The information lines of the sports world are taut today with criticism of LeBron James after the heavily favored Miami Heat lost to the Dallas Mavericks in six games in the NBA Finals. LeChoke was a common name used for James after he disappeared in the fourth quarter of games in the Finals just 11 months after “taking his talents” to South Beach in “The Decision” show on ESPN, one of the worst PR decisions ever made by an American athlete.
LBJ compounded the ire from fans by saying after the game that he didn’t care about fan criticism of his lackluster play in the Finals. Really? Didn’t LeBron say he was following all of the fan criticism last summer after his decision to leave Cleveland for Miami and an unlimited number of titles? Then LeBron all but inferred people were jealous of him because he was a superstar and they had to return to their sad, pathetic lives today after the Finals ended.
Enough of that megalomaniacal clown King James and his tarnished crown. Instead save the royal treatment for an American athlete who flat-out delivered Sunday in a way that few could have imagined just a week ago.
American MotoGP rider Colin Edwards finished third Sunday in the Grand Prix of Great Britain. It was the 12th podium finish of his nine-season MotoGP career, which isn’t a world-beating stat at first glance. But when you consider that Edwards beat MotoGP World Champions Valentino Rossi and Jorge Lorenzo and 10 other of the world’s best riders Sunday, just eight days after having a titanium plate screwed into his shattered collarbone, that’s the stuff of legends.

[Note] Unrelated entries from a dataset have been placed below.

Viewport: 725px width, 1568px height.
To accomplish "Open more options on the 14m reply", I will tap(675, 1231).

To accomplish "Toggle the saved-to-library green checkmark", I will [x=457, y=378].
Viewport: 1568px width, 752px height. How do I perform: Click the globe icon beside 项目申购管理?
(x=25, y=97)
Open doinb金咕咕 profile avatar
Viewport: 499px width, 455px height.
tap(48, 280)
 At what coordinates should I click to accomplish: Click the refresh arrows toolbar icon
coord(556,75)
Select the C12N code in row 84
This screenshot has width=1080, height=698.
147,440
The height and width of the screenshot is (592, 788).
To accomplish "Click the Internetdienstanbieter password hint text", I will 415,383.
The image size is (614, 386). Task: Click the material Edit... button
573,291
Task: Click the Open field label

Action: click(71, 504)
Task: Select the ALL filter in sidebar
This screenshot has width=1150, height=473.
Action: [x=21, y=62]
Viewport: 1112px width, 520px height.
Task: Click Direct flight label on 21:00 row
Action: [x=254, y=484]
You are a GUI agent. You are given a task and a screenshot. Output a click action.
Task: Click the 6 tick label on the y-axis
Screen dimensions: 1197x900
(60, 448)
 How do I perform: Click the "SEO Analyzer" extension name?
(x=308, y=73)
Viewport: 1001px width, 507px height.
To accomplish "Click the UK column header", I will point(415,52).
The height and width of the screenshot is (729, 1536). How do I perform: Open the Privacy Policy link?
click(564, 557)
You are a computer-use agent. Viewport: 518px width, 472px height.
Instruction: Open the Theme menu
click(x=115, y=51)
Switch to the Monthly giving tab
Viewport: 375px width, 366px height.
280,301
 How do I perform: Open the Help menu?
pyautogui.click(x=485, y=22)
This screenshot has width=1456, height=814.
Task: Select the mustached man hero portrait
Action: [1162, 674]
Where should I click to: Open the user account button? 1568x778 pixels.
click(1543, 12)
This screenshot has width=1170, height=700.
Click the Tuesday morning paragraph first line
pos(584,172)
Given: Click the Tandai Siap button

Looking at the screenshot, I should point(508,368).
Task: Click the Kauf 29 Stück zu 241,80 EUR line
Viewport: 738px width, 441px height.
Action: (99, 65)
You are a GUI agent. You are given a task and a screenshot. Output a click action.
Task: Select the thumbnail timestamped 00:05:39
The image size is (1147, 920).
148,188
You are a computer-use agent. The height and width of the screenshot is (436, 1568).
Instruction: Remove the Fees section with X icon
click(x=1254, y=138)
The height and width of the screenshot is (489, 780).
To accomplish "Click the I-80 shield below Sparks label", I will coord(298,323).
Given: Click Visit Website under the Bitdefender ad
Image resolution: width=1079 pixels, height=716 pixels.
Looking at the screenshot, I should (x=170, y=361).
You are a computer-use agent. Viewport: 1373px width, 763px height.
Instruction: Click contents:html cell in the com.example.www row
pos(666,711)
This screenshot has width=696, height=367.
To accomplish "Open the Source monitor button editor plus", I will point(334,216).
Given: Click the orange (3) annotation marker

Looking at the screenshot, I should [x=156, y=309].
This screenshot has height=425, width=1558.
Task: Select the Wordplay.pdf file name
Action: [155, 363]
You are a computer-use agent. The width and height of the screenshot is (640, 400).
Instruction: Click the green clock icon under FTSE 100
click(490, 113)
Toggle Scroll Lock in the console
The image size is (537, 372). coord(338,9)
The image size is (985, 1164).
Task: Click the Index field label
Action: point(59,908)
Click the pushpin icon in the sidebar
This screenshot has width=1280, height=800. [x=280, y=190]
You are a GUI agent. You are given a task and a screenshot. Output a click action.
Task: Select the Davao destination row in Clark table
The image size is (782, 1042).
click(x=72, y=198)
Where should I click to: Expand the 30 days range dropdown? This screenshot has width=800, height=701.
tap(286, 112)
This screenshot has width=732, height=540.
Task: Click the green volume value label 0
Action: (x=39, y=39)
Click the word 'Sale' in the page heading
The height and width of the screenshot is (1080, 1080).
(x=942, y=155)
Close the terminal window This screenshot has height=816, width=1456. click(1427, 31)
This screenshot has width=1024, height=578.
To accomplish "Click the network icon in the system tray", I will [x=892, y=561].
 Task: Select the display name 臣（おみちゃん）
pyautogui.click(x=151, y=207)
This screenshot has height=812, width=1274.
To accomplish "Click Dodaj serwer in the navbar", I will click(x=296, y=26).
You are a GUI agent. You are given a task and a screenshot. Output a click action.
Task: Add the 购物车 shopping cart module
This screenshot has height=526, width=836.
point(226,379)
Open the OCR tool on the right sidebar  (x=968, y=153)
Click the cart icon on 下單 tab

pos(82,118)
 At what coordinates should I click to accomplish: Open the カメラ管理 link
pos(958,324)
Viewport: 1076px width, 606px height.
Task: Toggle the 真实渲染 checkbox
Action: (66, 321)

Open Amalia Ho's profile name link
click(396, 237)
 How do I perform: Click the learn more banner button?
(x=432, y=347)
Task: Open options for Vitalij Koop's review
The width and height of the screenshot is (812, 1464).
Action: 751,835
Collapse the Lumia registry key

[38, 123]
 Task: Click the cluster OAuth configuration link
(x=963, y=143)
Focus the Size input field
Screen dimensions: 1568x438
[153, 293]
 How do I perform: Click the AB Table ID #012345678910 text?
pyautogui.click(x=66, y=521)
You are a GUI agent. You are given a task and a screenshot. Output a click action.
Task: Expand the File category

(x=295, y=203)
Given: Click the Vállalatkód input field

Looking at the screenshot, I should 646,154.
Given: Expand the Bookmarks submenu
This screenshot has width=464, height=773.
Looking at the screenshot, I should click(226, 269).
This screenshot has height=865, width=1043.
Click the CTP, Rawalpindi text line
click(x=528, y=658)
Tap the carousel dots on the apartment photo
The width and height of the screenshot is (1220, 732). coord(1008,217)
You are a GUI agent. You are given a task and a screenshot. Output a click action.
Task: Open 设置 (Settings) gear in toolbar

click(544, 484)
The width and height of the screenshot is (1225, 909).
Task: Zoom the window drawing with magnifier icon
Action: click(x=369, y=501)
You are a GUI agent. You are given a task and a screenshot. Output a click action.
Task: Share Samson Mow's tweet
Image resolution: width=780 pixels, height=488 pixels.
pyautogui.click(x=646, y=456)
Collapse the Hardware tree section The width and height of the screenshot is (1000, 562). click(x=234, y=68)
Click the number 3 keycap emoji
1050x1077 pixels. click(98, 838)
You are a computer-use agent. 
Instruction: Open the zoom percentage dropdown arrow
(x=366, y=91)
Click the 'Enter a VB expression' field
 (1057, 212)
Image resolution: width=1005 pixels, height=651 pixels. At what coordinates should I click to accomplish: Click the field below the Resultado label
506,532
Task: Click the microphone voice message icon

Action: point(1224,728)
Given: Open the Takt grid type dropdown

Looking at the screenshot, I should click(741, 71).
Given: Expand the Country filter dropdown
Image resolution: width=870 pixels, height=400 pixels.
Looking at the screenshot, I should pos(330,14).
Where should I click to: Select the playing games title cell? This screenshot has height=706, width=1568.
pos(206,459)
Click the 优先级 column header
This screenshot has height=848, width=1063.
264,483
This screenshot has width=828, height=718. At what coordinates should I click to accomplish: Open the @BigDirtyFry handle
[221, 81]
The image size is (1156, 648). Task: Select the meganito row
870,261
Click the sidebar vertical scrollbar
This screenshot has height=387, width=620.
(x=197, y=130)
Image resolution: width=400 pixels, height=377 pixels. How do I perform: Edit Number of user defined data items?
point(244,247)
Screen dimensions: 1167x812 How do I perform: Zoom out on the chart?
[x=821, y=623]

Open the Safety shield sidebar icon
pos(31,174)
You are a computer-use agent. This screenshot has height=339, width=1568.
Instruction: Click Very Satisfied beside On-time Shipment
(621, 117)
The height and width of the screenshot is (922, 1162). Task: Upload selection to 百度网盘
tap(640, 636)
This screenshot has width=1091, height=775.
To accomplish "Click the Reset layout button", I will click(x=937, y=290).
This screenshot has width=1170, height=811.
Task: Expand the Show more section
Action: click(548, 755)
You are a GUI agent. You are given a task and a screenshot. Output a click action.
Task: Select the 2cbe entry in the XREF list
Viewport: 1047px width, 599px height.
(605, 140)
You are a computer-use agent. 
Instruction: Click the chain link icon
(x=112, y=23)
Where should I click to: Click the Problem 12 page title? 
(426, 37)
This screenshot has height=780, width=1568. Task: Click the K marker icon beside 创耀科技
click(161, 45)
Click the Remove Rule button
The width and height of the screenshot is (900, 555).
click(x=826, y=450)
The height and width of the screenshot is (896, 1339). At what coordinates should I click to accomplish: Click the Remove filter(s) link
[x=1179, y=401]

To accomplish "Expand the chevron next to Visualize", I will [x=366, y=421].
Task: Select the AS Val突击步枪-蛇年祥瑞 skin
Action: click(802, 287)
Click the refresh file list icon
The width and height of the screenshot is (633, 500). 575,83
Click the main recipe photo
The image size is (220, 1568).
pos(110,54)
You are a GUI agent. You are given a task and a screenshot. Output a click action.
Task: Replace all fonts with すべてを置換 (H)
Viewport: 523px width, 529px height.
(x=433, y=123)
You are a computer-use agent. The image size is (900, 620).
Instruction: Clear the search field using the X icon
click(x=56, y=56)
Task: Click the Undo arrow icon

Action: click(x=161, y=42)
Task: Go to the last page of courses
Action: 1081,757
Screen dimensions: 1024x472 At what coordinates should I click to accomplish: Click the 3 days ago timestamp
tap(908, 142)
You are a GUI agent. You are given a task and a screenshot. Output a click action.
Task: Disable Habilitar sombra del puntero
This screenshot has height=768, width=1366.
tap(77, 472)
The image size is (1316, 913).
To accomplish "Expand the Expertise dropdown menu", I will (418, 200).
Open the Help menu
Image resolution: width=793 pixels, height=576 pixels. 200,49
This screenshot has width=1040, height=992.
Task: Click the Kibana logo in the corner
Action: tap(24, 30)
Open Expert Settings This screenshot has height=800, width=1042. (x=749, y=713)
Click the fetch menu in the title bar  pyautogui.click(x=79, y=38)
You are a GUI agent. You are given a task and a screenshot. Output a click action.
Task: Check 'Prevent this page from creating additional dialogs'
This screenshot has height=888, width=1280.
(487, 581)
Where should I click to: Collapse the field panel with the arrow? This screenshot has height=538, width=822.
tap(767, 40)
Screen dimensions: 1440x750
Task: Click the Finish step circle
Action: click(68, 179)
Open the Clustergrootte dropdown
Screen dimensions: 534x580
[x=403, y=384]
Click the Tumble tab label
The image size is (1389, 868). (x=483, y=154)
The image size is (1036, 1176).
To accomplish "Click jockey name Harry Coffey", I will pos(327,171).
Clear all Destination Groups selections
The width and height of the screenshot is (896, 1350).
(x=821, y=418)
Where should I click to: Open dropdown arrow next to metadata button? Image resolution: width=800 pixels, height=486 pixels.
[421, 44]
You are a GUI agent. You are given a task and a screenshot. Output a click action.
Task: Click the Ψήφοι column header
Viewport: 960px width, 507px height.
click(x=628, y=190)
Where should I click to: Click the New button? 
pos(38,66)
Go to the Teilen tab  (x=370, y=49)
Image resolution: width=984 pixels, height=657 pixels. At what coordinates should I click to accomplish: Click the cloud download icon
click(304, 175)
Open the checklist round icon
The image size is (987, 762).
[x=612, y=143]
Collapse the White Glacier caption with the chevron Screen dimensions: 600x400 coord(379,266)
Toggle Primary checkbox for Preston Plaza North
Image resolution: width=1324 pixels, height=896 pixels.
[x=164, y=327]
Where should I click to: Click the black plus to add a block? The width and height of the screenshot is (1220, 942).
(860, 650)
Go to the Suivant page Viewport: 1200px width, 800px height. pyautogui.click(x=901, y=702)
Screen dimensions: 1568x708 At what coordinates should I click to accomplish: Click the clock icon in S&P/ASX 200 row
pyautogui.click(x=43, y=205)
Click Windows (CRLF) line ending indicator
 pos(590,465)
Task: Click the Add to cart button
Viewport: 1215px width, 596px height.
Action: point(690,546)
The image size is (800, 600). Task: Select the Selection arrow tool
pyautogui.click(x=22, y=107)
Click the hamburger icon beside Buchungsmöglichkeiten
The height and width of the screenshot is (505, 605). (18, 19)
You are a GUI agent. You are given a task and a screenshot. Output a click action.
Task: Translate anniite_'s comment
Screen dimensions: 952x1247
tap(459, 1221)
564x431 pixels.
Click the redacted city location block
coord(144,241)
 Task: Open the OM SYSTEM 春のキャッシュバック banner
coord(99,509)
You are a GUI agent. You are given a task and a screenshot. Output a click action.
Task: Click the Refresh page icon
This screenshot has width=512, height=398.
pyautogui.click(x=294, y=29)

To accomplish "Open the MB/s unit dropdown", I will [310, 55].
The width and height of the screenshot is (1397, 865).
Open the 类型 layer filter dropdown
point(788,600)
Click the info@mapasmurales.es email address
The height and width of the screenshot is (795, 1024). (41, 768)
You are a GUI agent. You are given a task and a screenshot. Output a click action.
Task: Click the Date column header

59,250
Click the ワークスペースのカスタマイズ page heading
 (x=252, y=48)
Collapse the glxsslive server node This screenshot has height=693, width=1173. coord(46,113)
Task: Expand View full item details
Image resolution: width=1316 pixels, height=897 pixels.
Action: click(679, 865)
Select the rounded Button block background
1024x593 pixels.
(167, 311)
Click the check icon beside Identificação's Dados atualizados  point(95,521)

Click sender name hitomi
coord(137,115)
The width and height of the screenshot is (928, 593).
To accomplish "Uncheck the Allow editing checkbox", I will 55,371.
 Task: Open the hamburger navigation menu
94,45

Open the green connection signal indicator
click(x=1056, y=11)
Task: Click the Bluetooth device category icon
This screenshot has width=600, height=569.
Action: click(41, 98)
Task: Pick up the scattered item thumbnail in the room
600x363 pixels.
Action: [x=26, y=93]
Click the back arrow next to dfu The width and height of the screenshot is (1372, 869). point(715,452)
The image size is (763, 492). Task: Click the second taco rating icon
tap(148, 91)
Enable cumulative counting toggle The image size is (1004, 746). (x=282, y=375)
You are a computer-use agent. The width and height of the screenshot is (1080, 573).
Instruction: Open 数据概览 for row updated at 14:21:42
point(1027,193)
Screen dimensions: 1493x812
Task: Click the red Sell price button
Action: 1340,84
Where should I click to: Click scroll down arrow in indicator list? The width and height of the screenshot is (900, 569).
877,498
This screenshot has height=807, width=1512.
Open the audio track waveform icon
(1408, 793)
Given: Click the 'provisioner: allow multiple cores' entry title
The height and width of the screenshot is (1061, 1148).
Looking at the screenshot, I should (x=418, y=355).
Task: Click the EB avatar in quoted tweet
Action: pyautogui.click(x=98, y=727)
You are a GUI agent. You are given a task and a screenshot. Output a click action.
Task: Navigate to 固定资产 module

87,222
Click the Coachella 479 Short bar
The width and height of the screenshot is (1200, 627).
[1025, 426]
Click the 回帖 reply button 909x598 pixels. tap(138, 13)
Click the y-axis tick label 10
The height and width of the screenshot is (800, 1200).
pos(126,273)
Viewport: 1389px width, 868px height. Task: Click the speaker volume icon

Read that again. That’s right: Colin Edwards finished third in arguably the most physical form of major circuit-based motorsports in the world — hanging on to a two-wheeled, angry bucking bronco for 45 minutes — just nine days after breaking his collarbone in five places in a crash during practice at the Catalunya Grand Prix at Barcelona, Spain.
Incredible. A supreme display of what SPEED Formula One analyst David Hobbs like to call “large attachments.” Some serious courage, to be proper.
And “The Texas Tornado” delivered when his Monster Yamaha Tech 3 team needed it. His teammate, Cal Crutchlow, also suffered a broken collarbone in a crash this weekend at Silverstone in his home race, leaving Tech 3 with just Edwards on the grid.
Then Yamaha Factory Racing riders Jorge Lorenzo and Ben Spies crashed a lap apart during the rain-soaked race. Guess who was the only Yamaha rider left in the race to score vital Manufacturers’ points? A 37-year-old “old dude” with a shattered collarbone held together with hardware, having the ride of his life.
When it came time to flourish, a healthy LeBron James choked and caved in mentally when his team needed him the most on the sunny shores of South Beach. When his team and manufacturer were down, a wounded Colin Edwards carried them to unexpected glory in a cold, English rain at Silverstone.
One of those guys is returning to his mansion with a private chef and a garage full of Maybachs and Ferraris. Another is heading home to Houston to see his wife, three kids and prepare for another round of happy riders at the Texas Tornado Boot Camp this weekend.
I think we all know who the true superstar is.